Durante las horas del mediodía de este lunes 4 de mayo, familiares de presos políticos protestaron frente a la sede de la Defensoría del Pueblo para denunciar las «torturas continuadas» que, aseguran, sufren los privados de libertad en distintos centros de reclusión.
Massiel Cordones, madre del teniente José Ángel Barreno Cordones, de la causa Gedeón y detenido en El Rodeo I, condenó que actualmente los privados de libertad en el referido centro penitenciario sean sometidos a un régimen estricto de encarcelamiento en el que, ni siquiera, pueden conversar con sus compañeros de celdas porque son castigados.
«La situación actual es que no pueden decir nada ni comunicarse con los otros presos políticos. La situación actual es que si van al patio tienen prohibido conversar, hacerse seña o darnos una información que siempre nos mandaban mensajes con aquellos que no reciben visita. La situación actual es que ahí todavía hay extranjeros y no tienen visita de sus familiares», dijo.

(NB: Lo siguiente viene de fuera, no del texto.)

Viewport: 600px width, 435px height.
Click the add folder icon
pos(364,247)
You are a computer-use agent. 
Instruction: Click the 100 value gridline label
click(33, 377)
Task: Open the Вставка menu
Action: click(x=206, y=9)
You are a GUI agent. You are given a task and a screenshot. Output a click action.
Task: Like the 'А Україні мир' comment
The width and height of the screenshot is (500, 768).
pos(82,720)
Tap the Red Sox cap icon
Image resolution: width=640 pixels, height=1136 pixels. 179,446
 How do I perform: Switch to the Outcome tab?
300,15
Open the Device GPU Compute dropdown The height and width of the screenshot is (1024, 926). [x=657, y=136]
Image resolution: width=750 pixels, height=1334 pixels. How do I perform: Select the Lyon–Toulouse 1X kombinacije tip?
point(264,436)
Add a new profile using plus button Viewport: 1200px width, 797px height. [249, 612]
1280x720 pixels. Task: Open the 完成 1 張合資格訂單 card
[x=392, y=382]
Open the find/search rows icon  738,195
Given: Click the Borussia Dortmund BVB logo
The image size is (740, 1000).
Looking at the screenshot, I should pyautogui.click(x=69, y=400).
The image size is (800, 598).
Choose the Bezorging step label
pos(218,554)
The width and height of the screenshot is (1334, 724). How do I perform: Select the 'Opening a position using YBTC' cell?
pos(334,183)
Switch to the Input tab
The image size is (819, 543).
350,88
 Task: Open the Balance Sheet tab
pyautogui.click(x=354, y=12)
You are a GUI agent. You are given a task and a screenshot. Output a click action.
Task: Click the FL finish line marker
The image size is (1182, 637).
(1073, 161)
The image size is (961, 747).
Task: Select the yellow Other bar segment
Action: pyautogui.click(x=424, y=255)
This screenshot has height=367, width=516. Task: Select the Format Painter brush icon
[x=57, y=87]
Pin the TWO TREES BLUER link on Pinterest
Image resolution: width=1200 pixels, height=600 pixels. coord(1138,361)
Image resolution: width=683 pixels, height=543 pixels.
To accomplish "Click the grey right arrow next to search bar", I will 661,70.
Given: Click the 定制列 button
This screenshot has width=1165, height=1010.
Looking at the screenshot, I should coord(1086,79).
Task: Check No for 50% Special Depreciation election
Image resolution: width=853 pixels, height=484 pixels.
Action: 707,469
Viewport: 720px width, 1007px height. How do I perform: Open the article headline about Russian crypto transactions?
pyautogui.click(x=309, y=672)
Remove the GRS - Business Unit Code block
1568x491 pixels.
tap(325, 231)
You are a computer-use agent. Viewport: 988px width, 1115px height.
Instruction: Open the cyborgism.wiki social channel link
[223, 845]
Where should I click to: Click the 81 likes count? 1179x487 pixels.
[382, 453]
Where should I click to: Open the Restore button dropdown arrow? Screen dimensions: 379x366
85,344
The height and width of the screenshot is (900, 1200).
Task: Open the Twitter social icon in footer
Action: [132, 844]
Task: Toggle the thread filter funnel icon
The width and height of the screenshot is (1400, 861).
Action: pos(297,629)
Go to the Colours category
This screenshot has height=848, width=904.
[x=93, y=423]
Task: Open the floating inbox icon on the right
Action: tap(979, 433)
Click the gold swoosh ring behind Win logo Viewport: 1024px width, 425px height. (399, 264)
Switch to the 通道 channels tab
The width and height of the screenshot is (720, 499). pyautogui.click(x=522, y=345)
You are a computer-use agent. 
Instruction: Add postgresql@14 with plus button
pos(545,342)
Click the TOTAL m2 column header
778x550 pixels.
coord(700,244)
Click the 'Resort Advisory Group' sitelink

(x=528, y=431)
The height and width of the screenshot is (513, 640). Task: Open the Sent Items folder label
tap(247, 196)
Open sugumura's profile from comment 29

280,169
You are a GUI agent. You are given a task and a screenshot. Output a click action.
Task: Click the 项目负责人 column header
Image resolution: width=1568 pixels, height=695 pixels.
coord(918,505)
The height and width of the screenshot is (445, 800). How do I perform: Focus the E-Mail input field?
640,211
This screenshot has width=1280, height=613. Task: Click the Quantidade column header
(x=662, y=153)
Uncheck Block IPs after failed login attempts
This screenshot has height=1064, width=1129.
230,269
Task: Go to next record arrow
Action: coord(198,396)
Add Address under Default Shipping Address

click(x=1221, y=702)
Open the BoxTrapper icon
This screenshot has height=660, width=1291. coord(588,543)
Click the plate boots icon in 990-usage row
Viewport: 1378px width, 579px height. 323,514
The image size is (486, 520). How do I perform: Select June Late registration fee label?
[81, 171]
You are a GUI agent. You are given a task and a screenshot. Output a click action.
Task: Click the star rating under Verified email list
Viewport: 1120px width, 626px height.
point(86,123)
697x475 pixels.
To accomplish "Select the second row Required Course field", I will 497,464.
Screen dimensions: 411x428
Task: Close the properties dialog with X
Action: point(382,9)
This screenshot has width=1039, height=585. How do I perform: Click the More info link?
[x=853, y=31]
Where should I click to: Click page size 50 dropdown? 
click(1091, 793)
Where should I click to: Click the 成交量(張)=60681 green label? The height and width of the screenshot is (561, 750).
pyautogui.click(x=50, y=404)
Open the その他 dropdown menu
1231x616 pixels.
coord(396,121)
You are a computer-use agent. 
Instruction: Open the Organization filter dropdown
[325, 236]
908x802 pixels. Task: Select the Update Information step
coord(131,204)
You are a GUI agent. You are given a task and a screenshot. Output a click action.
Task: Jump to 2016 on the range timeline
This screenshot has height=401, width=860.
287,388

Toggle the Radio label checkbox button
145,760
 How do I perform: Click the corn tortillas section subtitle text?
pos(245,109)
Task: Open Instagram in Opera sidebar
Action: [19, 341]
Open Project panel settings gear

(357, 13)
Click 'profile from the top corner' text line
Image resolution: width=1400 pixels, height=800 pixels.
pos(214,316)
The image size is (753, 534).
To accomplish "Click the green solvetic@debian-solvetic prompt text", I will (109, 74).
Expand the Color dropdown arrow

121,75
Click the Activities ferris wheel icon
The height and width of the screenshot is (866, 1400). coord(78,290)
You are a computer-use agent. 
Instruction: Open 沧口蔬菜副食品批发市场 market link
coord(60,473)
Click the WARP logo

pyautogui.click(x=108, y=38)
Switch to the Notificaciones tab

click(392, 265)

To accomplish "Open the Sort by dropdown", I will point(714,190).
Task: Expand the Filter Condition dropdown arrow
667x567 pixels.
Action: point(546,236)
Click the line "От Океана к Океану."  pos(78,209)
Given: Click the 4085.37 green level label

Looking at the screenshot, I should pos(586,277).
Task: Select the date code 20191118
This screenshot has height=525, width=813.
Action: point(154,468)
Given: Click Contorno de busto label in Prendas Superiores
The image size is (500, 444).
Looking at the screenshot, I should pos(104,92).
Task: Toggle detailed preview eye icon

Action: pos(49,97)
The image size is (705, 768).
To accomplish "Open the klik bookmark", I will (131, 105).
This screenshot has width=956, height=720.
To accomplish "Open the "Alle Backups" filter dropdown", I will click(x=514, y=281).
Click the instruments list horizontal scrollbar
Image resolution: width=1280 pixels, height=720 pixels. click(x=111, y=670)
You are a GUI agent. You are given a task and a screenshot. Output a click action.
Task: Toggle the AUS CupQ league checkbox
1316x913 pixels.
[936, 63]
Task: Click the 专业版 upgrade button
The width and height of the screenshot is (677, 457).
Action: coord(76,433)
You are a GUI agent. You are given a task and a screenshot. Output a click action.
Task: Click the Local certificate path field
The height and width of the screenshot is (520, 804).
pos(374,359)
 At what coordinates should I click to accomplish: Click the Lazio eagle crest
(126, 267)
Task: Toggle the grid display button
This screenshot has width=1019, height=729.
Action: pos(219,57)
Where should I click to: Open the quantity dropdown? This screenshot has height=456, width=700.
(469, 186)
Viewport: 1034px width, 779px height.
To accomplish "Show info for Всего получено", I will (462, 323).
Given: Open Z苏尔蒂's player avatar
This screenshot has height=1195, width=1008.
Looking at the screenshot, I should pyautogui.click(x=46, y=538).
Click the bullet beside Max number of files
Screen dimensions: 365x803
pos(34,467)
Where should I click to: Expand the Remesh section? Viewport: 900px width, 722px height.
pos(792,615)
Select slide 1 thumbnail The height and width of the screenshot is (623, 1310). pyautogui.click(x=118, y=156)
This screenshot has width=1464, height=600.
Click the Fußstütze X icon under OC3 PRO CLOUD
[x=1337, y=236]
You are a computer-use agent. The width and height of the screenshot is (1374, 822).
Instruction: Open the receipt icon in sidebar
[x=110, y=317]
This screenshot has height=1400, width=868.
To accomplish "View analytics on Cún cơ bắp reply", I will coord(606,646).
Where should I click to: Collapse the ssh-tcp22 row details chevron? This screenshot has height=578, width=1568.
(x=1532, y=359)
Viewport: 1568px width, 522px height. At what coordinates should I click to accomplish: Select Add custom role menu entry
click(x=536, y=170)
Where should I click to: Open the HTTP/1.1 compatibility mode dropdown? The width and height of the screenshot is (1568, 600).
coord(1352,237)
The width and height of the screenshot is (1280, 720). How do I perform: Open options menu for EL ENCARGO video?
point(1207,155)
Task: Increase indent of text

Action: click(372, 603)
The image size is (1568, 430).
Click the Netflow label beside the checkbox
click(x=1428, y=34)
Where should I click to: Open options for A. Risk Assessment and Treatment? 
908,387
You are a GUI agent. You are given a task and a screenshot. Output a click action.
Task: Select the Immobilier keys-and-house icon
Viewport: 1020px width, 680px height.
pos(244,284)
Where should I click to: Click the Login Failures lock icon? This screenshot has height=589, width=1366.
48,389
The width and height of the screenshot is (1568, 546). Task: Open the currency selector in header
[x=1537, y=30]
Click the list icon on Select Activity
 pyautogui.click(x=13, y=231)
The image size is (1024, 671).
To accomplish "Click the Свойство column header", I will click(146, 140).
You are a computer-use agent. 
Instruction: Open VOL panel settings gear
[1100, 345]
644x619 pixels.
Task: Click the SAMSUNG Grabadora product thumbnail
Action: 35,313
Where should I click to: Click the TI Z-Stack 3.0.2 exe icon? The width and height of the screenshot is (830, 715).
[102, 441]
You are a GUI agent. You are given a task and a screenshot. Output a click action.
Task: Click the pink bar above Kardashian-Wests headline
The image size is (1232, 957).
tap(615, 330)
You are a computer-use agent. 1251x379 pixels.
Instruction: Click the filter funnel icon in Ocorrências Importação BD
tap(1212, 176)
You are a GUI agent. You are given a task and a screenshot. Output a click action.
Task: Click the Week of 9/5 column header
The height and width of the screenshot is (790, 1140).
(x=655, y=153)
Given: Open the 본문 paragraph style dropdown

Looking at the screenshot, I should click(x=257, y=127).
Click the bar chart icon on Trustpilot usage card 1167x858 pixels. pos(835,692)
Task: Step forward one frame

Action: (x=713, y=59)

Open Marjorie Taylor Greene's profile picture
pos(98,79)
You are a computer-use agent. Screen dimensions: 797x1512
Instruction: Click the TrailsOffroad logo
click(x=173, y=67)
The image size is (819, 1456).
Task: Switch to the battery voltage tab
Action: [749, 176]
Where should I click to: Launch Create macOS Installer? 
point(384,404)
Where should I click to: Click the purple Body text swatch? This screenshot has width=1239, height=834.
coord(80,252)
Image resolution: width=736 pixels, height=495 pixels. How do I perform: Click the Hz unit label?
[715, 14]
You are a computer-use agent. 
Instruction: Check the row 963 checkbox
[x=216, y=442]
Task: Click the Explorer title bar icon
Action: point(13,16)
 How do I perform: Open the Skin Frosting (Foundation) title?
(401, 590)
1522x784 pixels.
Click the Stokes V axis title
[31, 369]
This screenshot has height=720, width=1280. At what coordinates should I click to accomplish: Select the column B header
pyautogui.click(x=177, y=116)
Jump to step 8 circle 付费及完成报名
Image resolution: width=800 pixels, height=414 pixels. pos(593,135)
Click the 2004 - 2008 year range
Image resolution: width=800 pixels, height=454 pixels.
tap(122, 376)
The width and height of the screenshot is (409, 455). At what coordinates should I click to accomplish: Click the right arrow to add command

Ante esto, los familiares exigen que la nueva Defensora del Pueblo Eglee González Lobato intervenga ante lo que sucede con los privados de libertad y visite los recintos penitenciarios los cuales califican como «centros de torturas».
«Es de urgencia que la violación a los derechos humanos paren en Venezuela, aún continúan las torturas dentro de los centros de reclusión donde se encuentran presos políticos, aún los familiares estamos esperando respuesta y necesitamos que la Defensora del Pueblo nos ayude, necesitamos que ella nos ayude, que intervenga y que entre a los centros», añadió por su parte Hiowanka Ávila, hermana del preso político Henryberth Rivas.
Precisaron que los detenidos son reprimidos con gases pimienta y lacrimógenos por exigir derechos humanos.


En este sentido, exhortaron a la Defensora del Pueblo que permitan el ingreso de la Cruz Roja Internacional para que verifique las condiciones «inhumanas» a las que son sometidos los reclusos.
«Yo quiero apostar a esta nueva gente que está llegando aquí y que nos de una respuesta positiva, porque leyes tenemos en Venezuela, lamentablemente son letra muerta», sostuvo Cordones.
«El simple hecho de que no permitan un abrazo, el simple hecho de que no permitan una llamada, el hecho de que no podemos hablar, no podemos conversar, no podemos voltear, eso es maltrato, eso es trato cruel. Que ellos lo vean de otra manera, pues ellos lo normalizaron. Nosotros no. Nosotros no estamos acostumbrados a ese trato», sentenció.